* Exercise prompt:
Pull out every line in the data below that contains the string "team", and copy each one in full.

* Provided material:
------------------------------------------------

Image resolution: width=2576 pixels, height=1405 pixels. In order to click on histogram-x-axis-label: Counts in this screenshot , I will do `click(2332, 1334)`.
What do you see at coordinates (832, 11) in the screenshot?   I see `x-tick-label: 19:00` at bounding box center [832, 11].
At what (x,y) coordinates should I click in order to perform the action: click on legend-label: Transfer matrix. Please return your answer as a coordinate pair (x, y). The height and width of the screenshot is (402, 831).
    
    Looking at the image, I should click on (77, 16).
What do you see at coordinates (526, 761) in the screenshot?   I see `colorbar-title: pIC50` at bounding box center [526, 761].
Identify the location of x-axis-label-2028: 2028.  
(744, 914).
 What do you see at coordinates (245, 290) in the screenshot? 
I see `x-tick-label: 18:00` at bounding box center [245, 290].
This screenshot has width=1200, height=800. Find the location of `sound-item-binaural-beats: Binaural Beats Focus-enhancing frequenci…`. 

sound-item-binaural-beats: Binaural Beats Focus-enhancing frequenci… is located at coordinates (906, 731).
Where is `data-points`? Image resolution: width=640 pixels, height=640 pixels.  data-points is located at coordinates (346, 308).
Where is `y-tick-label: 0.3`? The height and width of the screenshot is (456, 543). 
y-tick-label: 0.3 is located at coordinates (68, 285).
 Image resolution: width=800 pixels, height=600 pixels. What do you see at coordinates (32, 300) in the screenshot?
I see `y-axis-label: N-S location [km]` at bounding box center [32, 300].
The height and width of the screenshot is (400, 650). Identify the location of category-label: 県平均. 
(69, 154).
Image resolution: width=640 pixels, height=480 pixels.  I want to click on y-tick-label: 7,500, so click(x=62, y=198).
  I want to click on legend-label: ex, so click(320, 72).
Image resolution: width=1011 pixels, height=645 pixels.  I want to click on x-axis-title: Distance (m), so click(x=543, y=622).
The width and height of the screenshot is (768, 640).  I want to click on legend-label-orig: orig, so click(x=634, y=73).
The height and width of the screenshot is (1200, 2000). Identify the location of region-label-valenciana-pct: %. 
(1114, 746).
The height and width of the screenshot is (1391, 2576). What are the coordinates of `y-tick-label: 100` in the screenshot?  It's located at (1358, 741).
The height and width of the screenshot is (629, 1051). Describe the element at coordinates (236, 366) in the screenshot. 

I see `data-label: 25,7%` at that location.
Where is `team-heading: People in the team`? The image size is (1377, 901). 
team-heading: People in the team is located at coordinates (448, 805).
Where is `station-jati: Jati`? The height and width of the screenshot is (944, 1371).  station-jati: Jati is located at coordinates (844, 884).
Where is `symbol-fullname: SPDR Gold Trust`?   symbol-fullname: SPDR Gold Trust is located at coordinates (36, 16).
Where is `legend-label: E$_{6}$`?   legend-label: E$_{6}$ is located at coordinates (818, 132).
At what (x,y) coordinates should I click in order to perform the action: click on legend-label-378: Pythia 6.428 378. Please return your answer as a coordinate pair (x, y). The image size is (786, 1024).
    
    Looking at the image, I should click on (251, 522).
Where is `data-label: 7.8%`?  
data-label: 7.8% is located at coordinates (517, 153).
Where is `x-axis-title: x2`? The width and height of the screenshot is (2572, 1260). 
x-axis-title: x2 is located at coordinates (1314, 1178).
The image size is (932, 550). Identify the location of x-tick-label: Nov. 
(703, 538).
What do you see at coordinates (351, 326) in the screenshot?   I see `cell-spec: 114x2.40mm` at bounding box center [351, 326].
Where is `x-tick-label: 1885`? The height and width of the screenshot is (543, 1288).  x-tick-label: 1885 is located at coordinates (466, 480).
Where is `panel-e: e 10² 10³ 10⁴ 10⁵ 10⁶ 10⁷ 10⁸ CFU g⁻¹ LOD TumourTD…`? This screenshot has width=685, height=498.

------------------------------------------------

* Response:
Where is `team-heading: People in the team`? The image size is (1377, 901). 
team-heading: People in the team is located at coordinates (448, 805).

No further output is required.